- TO DO -
Edit the excerpt on Swedish economic policy by giving everything from "Much of Swedish" down to "53; italics added." again, with "pioneers" replaced by "founders".

*** PAGE EXCERPT ***

Much of Swedish economic policy, driven by its idiosyncratic no lockdown strategy, is along the lines advocated by Chandrasekhar (2020), but I surmise that the SPHA, like the theories of the economic policy developed by the pioneers and applied in Sweden in the 1930s, has no place—or, if it does, only pro tempore—for exogenous factors.
Concluding Notes
“One .. problem involves the careless use of the ‘Necessary and Sufficient’ (N&S) conditions used as a technical expression in formal logic, which is a field of study dealing with abstract reasoning.” — Yoshihara and Yoshihara 2018, 53; italics added.
Complexity—however defined (but, algorithmically, in general), uncertainty (not simply risk), finite time, and the fallacy of composition dictate the nature of an effective response mechanism. The effective response is determined also by the kind of models used to evaluate performance— that is, whether they are continuous-time or maps of a discrete nature; and none of this is defined by ‘a technical expression in formal logic,’ especially when health-sector factors are important.
As Holmes, et.al., (2018, 180) wrote:
Trust is undermined when scientists make overblown promises about disease prevention.

*** End of PAGE EXCERPT ***
*** RAW DATA ***

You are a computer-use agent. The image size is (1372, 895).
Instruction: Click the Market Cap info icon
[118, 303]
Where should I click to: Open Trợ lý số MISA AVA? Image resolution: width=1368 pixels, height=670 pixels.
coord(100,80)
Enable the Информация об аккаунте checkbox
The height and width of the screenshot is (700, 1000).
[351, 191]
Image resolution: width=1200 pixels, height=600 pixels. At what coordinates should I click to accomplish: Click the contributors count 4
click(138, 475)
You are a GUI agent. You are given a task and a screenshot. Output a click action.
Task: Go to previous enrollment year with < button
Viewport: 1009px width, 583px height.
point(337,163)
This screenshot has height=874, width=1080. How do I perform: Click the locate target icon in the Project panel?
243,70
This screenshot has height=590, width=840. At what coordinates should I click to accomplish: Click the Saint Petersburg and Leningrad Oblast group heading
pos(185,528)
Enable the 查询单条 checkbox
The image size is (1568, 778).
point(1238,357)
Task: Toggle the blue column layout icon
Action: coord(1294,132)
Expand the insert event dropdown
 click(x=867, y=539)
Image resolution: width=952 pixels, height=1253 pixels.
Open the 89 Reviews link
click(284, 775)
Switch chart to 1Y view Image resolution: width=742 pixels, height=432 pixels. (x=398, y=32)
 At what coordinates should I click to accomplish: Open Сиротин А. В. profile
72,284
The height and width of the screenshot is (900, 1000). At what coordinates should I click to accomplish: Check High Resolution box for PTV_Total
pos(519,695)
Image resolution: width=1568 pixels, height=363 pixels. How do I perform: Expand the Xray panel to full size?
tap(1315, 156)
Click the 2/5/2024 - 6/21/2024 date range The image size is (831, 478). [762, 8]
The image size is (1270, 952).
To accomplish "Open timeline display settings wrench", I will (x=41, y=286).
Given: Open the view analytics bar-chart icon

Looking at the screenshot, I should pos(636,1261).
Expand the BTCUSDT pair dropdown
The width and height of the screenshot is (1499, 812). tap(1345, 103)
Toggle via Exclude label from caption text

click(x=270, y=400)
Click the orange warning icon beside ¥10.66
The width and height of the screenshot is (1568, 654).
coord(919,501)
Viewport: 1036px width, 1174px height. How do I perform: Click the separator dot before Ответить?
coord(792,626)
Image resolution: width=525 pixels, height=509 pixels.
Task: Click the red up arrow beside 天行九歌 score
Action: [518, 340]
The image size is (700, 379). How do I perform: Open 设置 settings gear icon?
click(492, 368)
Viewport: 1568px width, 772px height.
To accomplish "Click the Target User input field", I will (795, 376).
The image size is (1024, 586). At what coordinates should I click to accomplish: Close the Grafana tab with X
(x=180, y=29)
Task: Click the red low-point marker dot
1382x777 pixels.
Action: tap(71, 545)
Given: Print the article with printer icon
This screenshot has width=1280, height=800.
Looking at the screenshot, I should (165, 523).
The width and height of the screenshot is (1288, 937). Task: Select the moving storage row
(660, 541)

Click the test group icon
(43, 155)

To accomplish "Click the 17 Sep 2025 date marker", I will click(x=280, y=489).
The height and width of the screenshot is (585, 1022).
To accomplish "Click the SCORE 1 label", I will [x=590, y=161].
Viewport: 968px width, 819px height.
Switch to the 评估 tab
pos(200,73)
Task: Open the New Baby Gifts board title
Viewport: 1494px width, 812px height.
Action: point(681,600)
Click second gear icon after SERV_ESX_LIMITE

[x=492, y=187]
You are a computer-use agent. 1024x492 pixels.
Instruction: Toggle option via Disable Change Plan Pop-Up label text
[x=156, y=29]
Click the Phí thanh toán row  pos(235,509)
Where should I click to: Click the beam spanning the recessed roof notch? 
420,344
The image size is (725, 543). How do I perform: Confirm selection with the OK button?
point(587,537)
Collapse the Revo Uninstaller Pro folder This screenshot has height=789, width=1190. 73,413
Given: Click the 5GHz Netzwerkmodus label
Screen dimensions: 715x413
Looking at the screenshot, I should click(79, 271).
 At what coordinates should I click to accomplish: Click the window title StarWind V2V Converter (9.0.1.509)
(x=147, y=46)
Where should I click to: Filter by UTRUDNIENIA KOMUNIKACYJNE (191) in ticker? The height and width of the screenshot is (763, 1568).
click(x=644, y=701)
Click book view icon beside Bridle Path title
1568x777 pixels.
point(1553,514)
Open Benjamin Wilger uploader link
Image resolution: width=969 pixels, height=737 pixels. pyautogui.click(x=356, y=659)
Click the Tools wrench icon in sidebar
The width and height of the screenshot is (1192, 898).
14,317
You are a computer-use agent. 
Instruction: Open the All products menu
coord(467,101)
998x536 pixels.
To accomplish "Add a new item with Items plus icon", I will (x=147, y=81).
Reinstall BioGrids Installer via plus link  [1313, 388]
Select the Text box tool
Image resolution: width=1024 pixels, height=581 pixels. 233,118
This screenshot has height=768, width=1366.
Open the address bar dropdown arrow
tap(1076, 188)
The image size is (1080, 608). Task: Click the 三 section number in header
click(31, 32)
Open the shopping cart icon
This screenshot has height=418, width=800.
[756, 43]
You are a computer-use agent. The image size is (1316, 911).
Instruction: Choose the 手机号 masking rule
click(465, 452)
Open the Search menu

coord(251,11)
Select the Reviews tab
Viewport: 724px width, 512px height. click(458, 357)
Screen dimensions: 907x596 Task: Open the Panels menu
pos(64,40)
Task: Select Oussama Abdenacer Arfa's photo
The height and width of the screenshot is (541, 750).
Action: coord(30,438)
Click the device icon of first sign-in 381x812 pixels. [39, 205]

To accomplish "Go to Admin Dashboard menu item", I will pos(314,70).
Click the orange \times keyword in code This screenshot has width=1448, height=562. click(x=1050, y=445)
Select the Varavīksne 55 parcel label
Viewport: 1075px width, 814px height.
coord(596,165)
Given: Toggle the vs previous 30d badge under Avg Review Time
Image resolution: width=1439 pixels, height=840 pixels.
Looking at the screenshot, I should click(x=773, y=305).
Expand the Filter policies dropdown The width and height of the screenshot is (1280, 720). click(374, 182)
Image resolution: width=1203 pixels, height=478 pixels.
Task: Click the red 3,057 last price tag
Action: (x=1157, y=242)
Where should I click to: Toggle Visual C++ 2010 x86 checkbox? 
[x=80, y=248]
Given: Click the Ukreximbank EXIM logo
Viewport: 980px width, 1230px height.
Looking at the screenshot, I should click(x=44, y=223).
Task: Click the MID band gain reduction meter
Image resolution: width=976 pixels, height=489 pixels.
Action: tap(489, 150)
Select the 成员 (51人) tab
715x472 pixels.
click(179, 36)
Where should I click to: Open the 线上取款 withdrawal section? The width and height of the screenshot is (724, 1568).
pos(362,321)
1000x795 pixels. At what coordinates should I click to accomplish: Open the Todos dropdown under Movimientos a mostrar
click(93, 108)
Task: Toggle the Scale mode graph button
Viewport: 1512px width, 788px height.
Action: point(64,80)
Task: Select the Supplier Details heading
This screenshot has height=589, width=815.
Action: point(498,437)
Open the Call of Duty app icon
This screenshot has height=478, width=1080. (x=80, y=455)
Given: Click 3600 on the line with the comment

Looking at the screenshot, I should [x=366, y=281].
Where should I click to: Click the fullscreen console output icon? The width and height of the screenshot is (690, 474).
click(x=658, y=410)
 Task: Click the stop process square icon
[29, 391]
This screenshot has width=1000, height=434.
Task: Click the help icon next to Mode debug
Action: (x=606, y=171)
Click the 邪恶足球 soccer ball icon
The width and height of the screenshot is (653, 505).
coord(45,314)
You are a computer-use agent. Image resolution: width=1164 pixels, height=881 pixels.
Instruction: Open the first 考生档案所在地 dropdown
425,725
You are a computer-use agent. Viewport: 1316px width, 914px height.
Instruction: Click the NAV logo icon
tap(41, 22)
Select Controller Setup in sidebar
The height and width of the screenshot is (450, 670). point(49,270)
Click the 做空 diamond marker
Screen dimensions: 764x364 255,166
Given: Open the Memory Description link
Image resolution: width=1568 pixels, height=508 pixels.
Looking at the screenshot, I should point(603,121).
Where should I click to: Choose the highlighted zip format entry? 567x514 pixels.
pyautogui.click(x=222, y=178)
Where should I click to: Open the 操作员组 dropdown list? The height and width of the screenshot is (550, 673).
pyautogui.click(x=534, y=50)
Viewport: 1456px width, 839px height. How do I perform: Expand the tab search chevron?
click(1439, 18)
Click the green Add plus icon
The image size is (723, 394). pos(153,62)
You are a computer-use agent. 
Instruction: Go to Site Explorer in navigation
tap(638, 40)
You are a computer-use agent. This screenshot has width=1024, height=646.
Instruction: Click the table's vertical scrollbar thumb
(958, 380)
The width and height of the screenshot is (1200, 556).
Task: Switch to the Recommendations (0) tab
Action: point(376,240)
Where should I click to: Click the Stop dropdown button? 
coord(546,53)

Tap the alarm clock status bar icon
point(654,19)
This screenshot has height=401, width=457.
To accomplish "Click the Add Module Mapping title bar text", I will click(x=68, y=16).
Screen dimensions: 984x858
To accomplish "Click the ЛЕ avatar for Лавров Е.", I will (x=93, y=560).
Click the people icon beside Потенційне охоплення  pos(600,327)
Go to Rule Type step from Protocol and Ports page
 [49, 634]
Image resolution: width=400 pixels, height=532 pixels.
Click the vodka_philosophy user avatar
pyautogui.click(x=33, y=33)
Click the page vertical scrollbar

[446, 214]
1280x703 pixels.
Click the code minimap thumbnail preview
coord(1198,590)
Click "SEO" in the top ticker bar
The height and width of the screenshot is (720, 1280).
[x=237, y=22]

*** End of RAW DATA ***

- SOLUTION -
Much of Swedish economic policy, driven by its idiosyncratic no lockdown strategy, is along the lines advocated by Chandrasekhar (2020), but I surmise that the SPHA, like the theories of the economic policy developed by the founders and applied in Sweden in the 1930s, has no place—or, if it does, only pro tempore—for exogenous factors.
Concluding Notes
“One .. problem involves the careless use of the ‘Necessary and Sufficient’ (N&S) conditions used as a technical expression in formal logic, which is a field of study dealing with abstract reasoning.” — Yoshihara and Yoshihara 2018, 53; italics added.